The provided problem is a logarithmic equation: $$\mathrm{log}}_{6}\left(x\right)+{\mathrm{log}}_{6}(x-5)=2$$. This equation involves logarithmic functions and requires the application of algebraic principles, including properties of logarithms and solving quadratic equations, to find the value of $$x$$.

**step2** Evaluating against constraints

As a mathematician operating within the specified constraints, I am required to adhere to Common Core standards from grade K to grade 5. This explicitly means avoiding methods beyond the elementary school level, such as algebraic equations with unknown variables and advanced mathematical concepts like logarithms. The problem presented necessitates the use of mathematics well beyond this K-5 scope.

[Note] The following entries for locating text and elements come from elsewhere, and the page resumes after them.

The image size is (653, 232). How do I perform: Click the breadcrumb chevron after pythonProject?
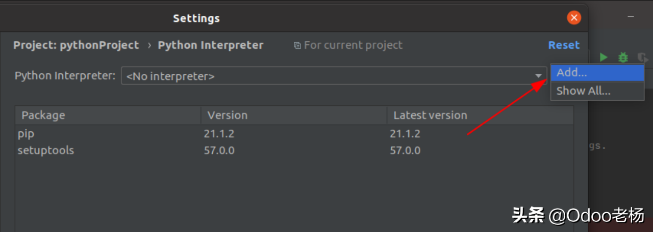pos(149,45)
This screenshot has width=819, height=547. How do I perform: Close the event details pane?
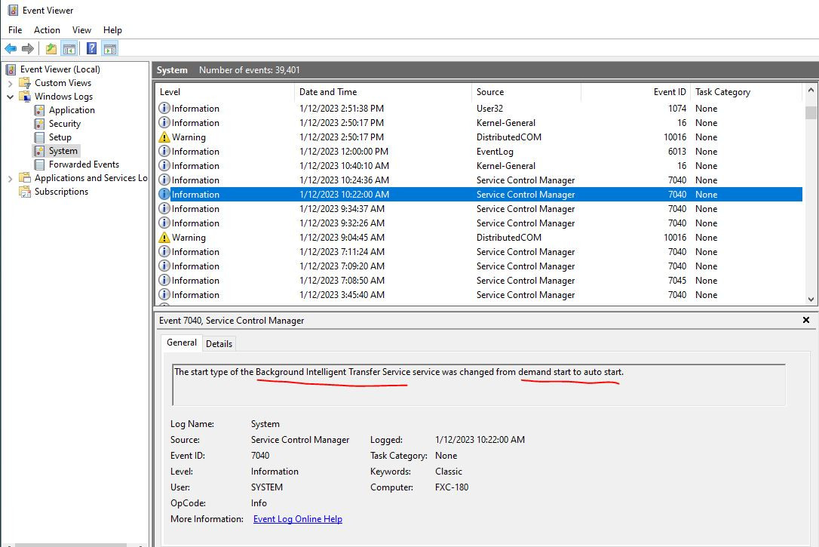click(x=806, y=320)
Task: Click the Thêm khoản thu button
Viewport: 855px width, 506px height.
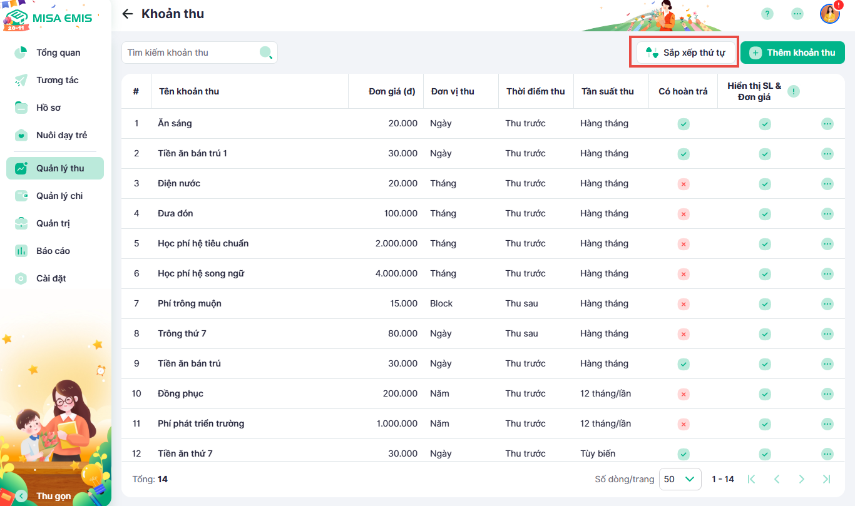Action: [x=792, y=53]
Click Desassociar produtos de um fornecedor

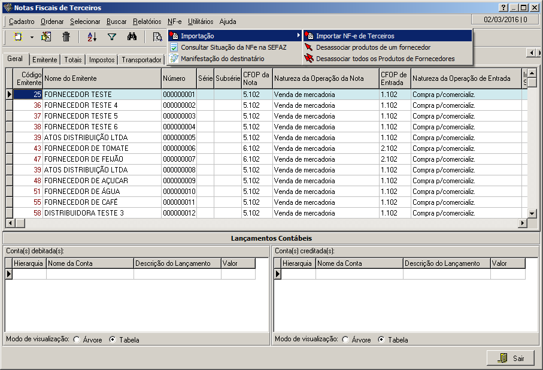(x=373, y=47)
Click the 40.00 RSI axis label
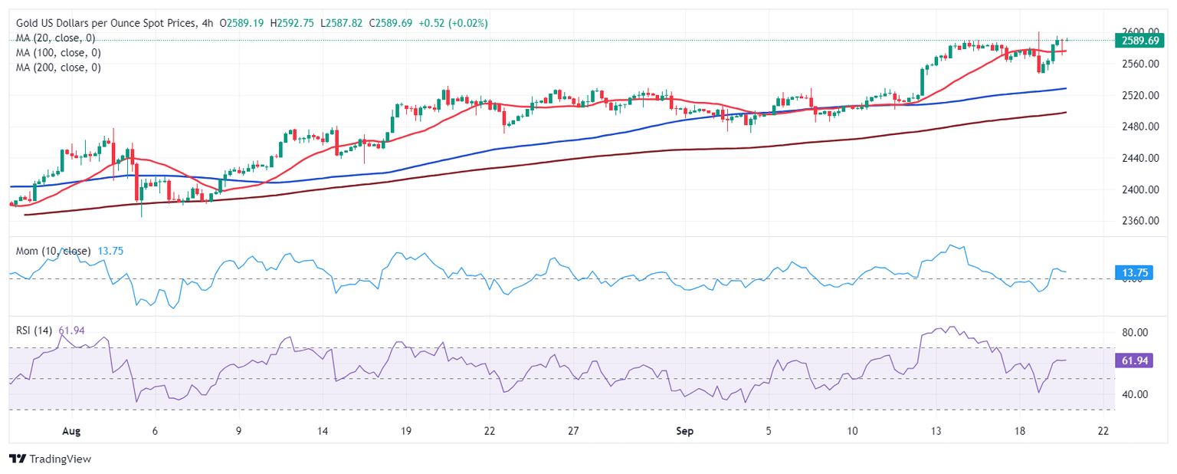Screen dimensions: 1177x474 click(1133, 394)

**step3** Conclusion on solvability

Given the strict adherence to elementary school-level mathematics (K-5 Common Core standards) and the explicit instruction to avoid methods like algebraic equations, I cannot provide a step-by-step solution for the given logarithmic equation. Solving this problem requires knowledge and techniques typically covered in high school or college-level mathematics, which are beyond the scope of my current operational parameters.